Die neuesten Arbeiten sind nicht betitelt und konzentrieren sich auf einen bestimmten Ausschnitt von Körpern in Bewegung – genauer, auf Unterleib, Gesäss und Beine. Ebenfalls auffallend ist die Aufgabe des Querformats zugunsten einer Vertikalität in teilweise extremen Hochformaten. Mal scheinen die Beine frei im Raum zu schweben, als wären sie aufgehängt oder an Fäden geführt wie die Gliedmasse einer Marionette, mal scheinen sie sich vom Körper zu lösen und als selbständige Kreaturen in eine Richtung zu laufen, ein anderes mal wieder sind sie fest verankert in einer bestimmten Situation – wie etwa das Gesäss eines reitenden Mädchens auf einem nur vage angedeuteten Pferderücken. Was alle gemeinsam haben, ist eine malerische Transparenz, in der die Körperlichkeit sich im Raum beinahe aufzulösen scheint. Doch trotz der scheinbar transzendenten Beziehung von Figur und Hintergrund, und der offensichtlichen Verletzbarkeit der Körper, behaupten sich diese gegen ihren Hintergrund und sind vor ihm auf eine sehr entschiedene Art präsent.

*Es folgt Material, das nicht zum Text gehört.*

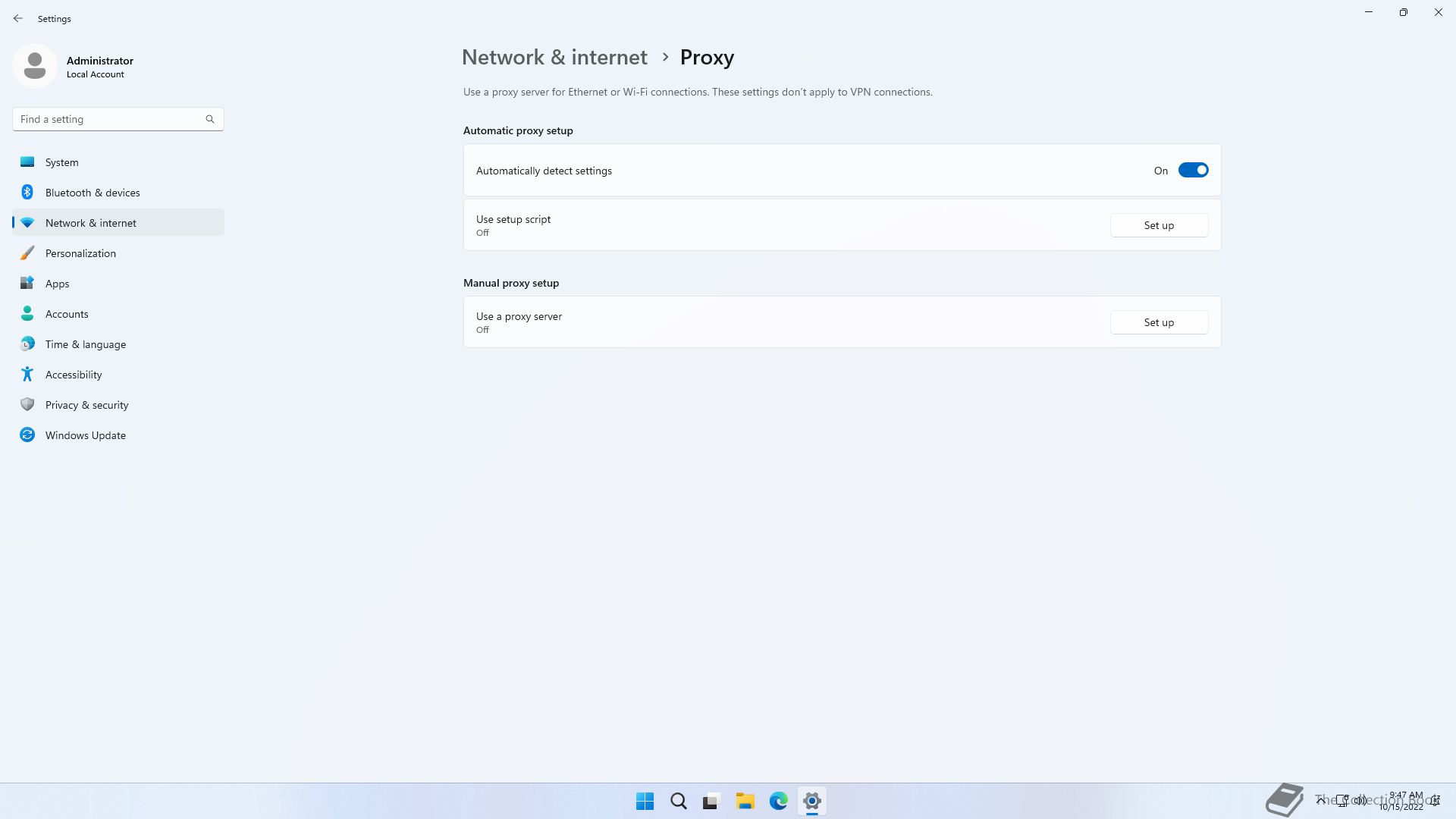
Task: Click the Time & language globe icon
Action: [x=27, y=344]
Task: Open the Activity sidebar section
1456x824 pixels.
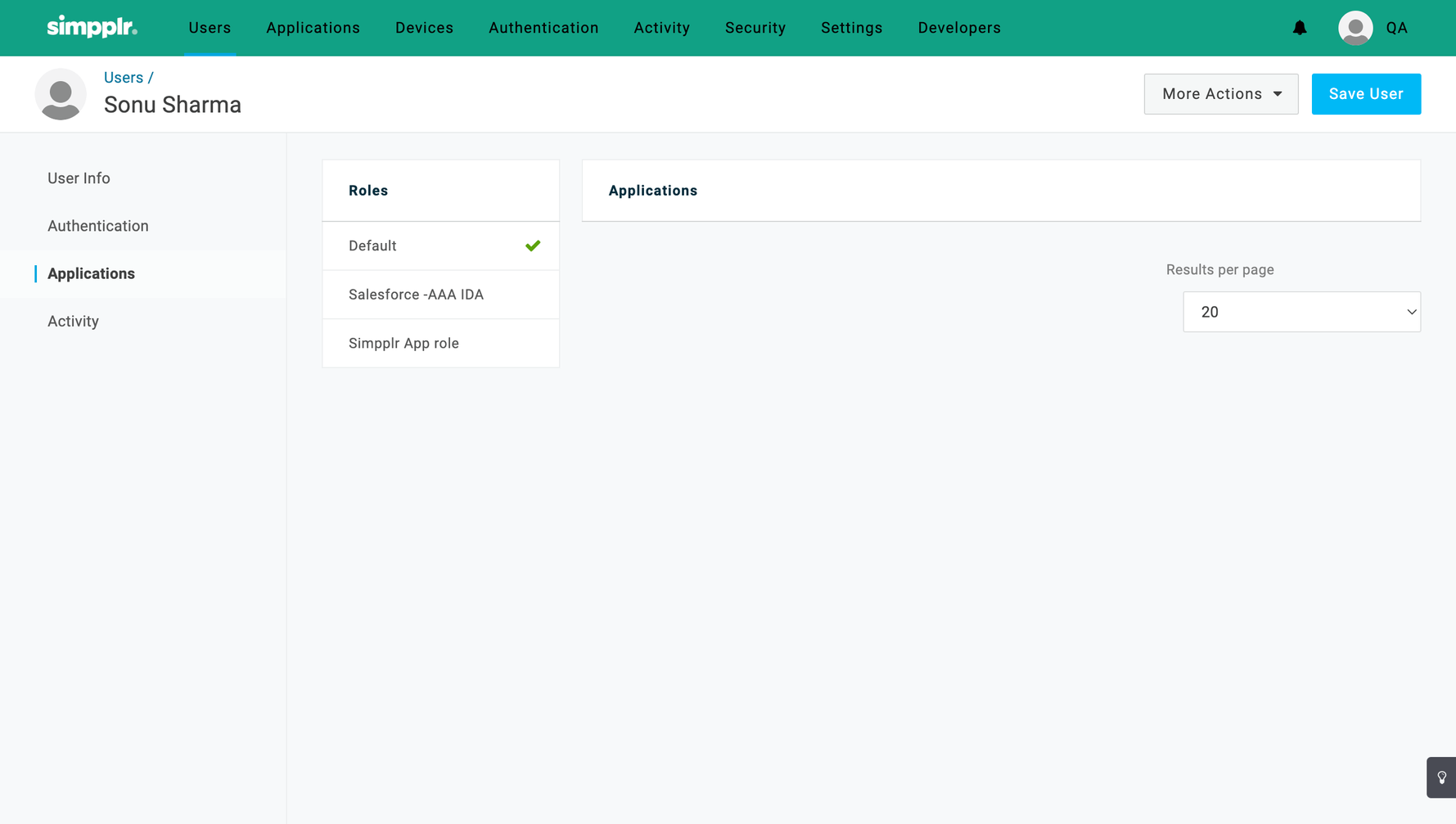Action: (x=73, y=322)
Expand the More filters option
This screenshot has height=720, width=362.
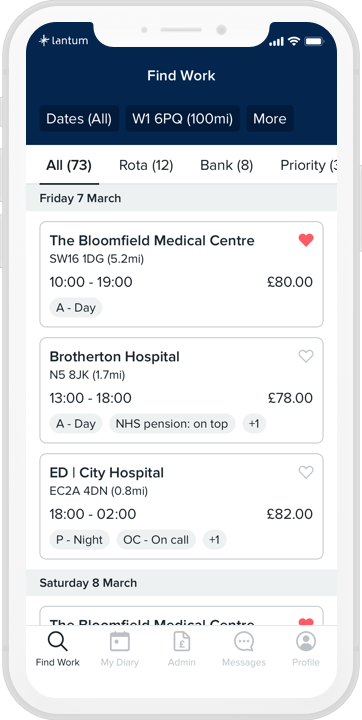[270, 119]
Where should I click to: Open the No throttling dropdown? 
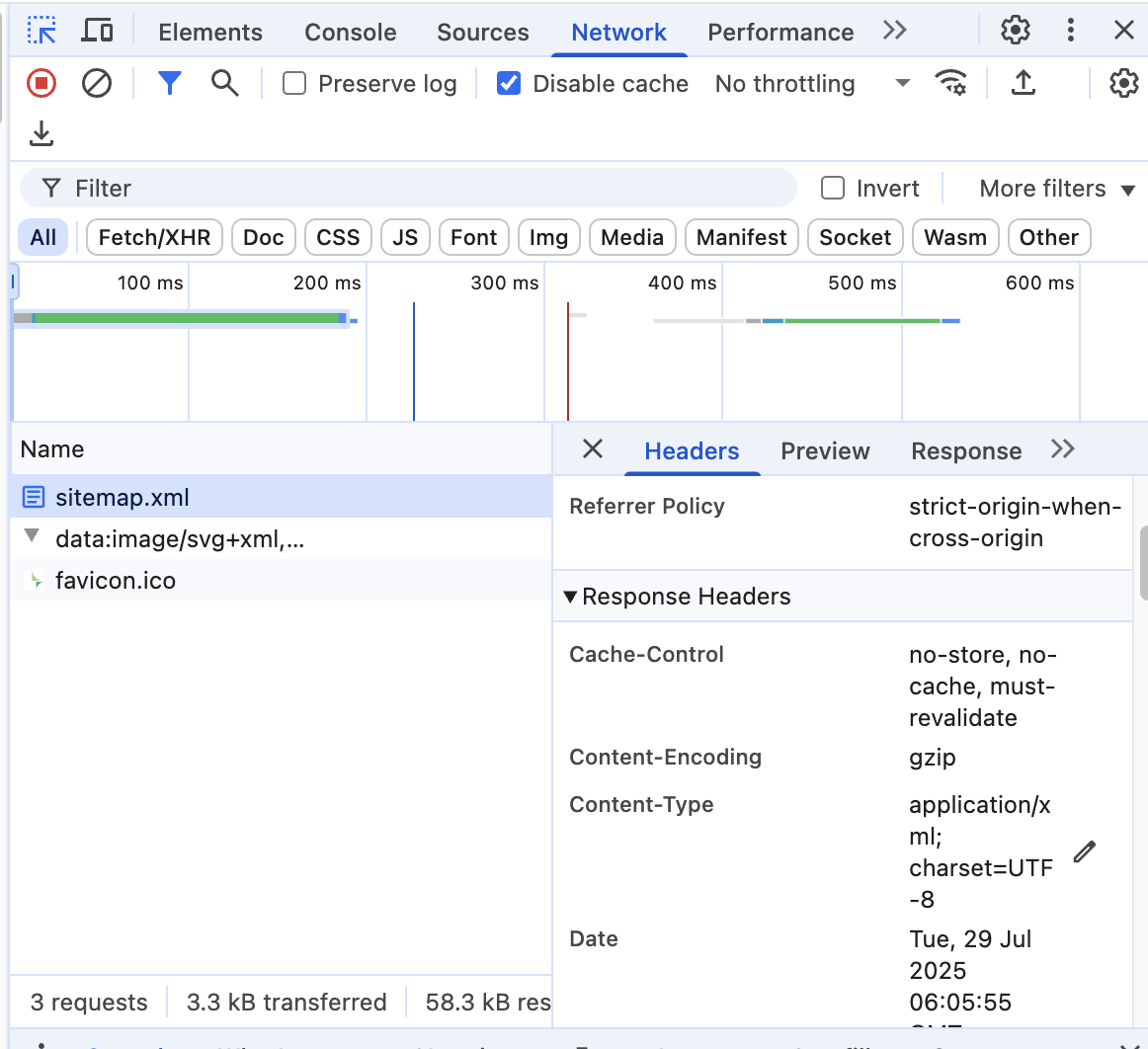point(812,84)
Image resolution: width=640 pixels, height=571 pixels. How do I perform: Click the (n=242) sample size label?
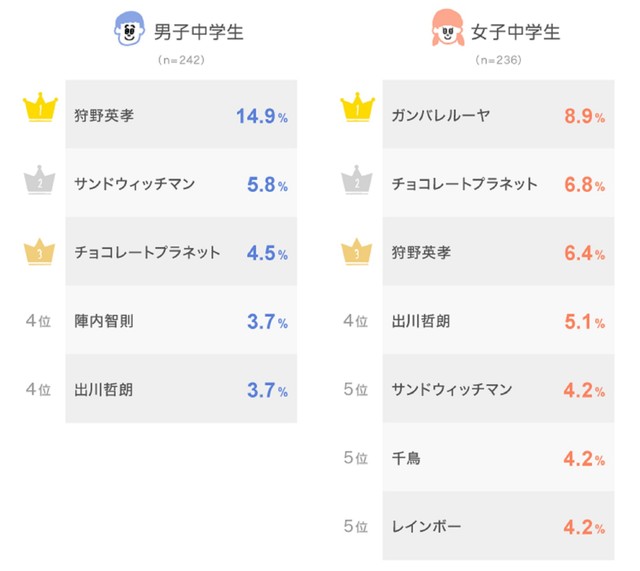tap(179, 61)
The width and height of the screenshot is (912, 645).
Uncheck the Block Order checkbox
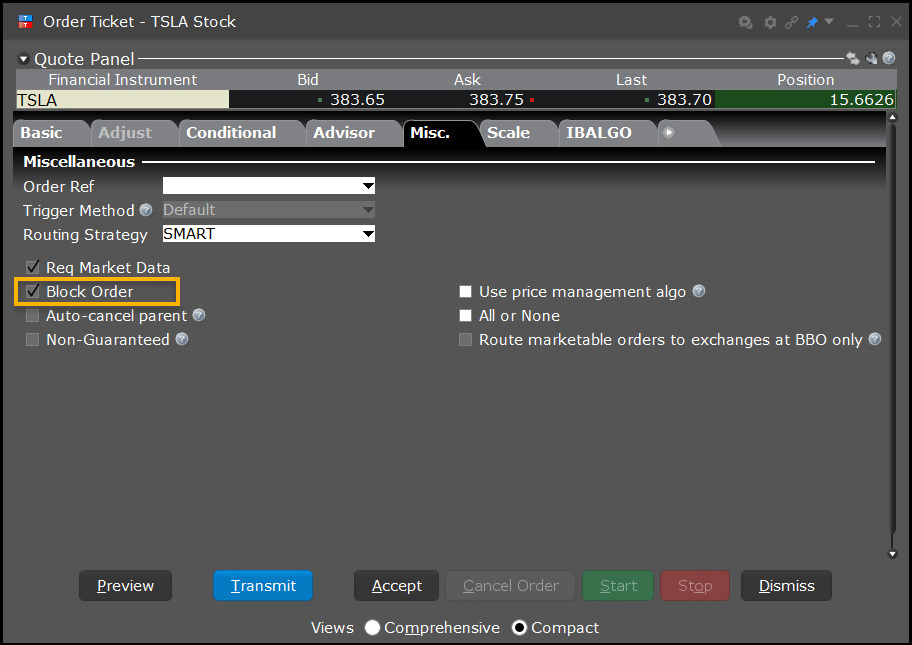coord(33,292)
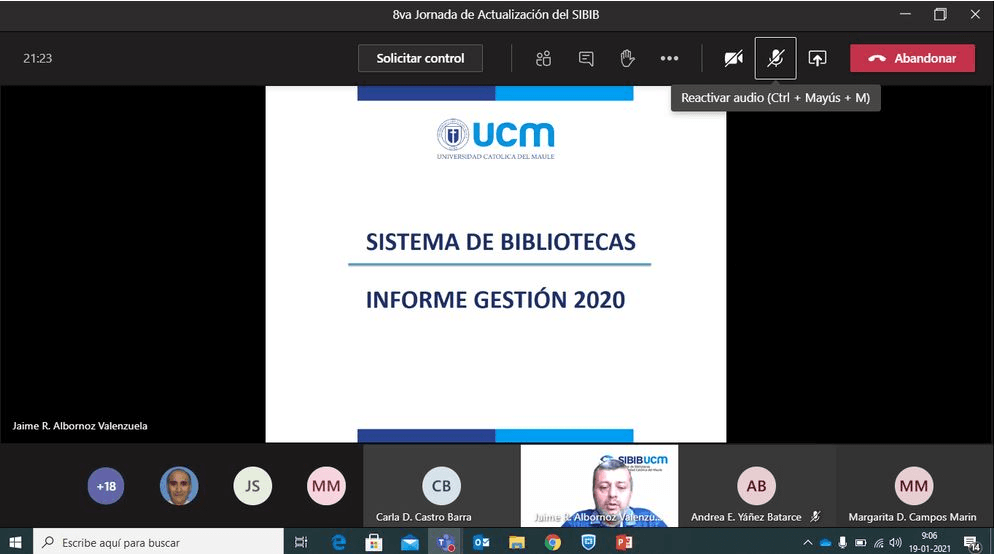The height and width of the screenshot is (554, 994).
Task: Open Google Chrome from the taskbar
Action: pyautogui.click(x=553, y=542)
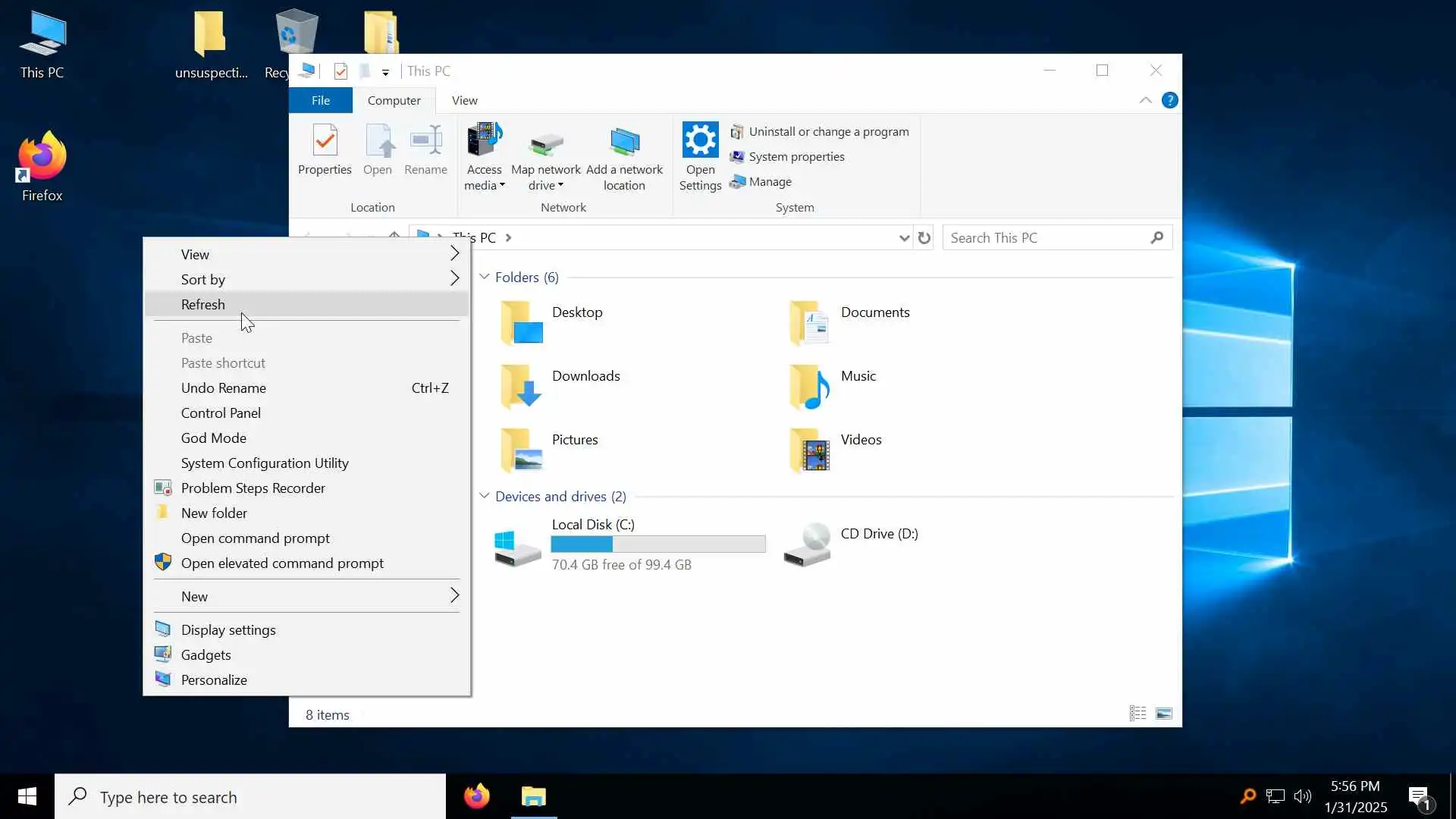Select God Mode in context menu
1456x819 pixels.
(x=214, y=438)
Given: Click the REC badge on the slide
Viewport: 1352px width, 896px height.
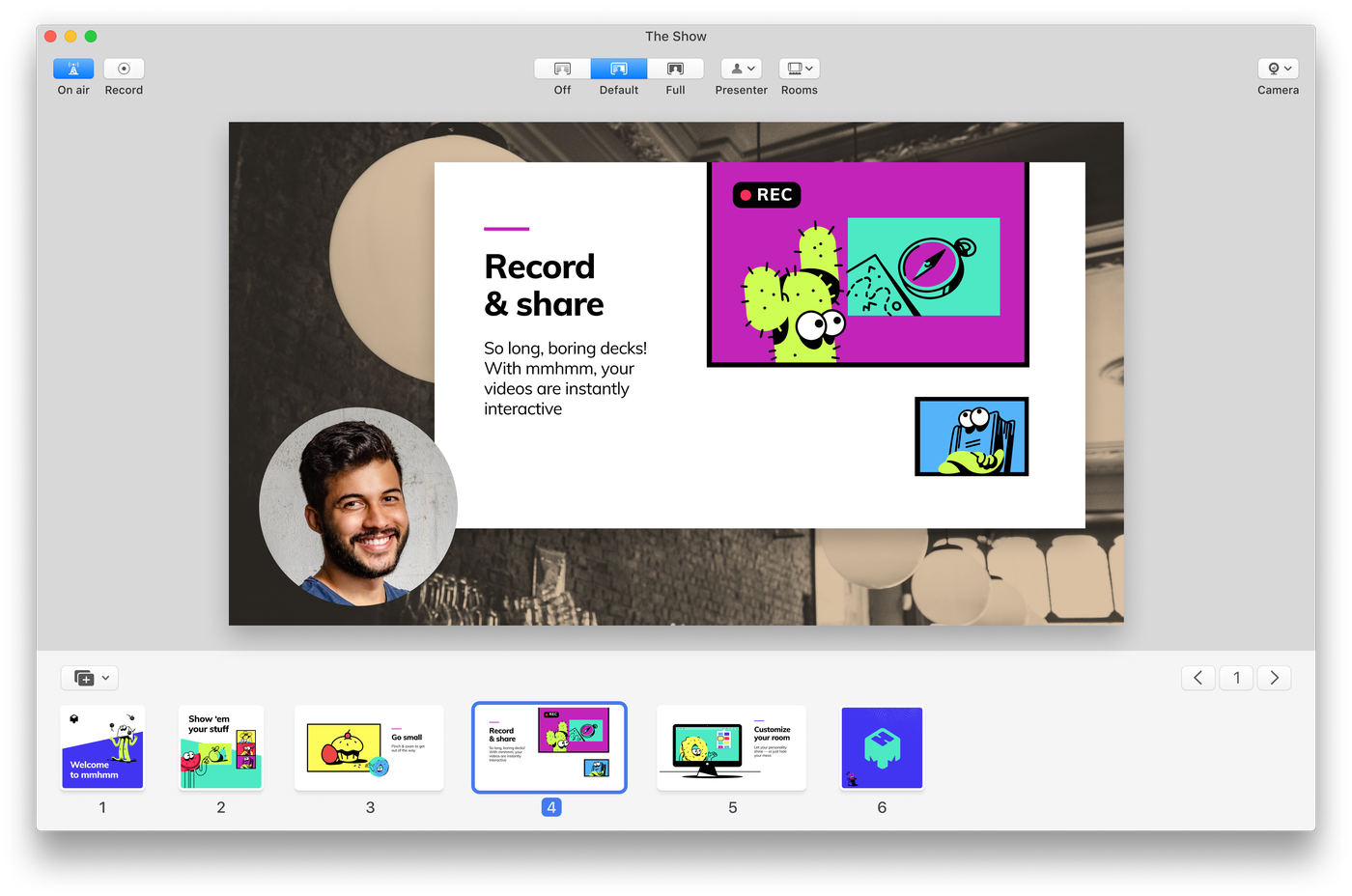Looking at the screenshot, I should click(767, 195).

Die Gliedmassen sind oft überlängt oder verdreht und agieren scheinbar unabhängig von einem dazugehörigen Körper, und auch weit gehend unabhängig von jedem anderen Zusammenhang, welcher nur teilweise, und oft mit einem Schuss Ironie angedeutet wird. Ein kreisrundes Spotlight auf einen leicht verdrehten Körper mit zappelnden Beinen assoziiert etwa einen Dancefloor, ein scharf abgeknicktes Bein den Rhythmus des Twists, oder die Fläche unter einem Gesäss ein Pferd. Nichts davon wird jedoch konkret benannt, es ist die Wahrnehmung der Bewegung im Moment, die die Richtung bestimmt. Weiterhin unbestimmt ist das Verhältnis von Körper und Kleidung – letztere beschränkt sich auf malerische Schleier, die kaum bedecken, noch Zusammenhalt liefern, und gerade dadurch Verhüllung und Enthüllung gleichermassen symbolisieren. Kniestrümpfe und kurze Röckchen verweisen leicht anzüglich auf die Kindlichkeit der Protagonistinnen. Bewusst ausgespart sind Gesichter, oder andere Details, die eine Identifizierung ermöglichen würden. Es geht in der Malerei von Karin Schwarzbek weniger um Repräsentation des Menschen an sich, sondern um allgemeine Befindlichkeiten, und um die Kräfte, die vom Bildraum – oder "von Aussen" – auf eine Figur einwirken, und umgekehrt. Es werden keine Geschichten erzählt, sondern abstrahierte Stimmungen eingefangen, die sich auf die minimalsten Mittel der Darstellbarkeit reduzieren. "Meine Bilder zeigen Figuren, die ausgesetzt sind. Als wären sie unschuldig." sagt Karin Schwarzbek in einem Gespräch mit dem Künstler Tom Menzi. Die Unschuld der Person, oder des Körpers, ist jedoch ambivalent. Es geht immer auch um ein Machtverhältnis von Figur zu Umraum, um ein Wechselspiel von Passivität und Aktivität, welches eine Spannung im Bild erzeugt. Die Figuren sind sich ihrer Exponiertheit bewusst, und scheinen damit zu spielen. Gerade dadurch, dass sie sich dem Betrachter zu entziehen scheinen wollen, ihm jedoch gleichzeitig ausgesetzt sind, gewinnen diese transzendenten Figuren eine Präsenz, die nur schwer zu benennen, aber immer gegenwärtig ist.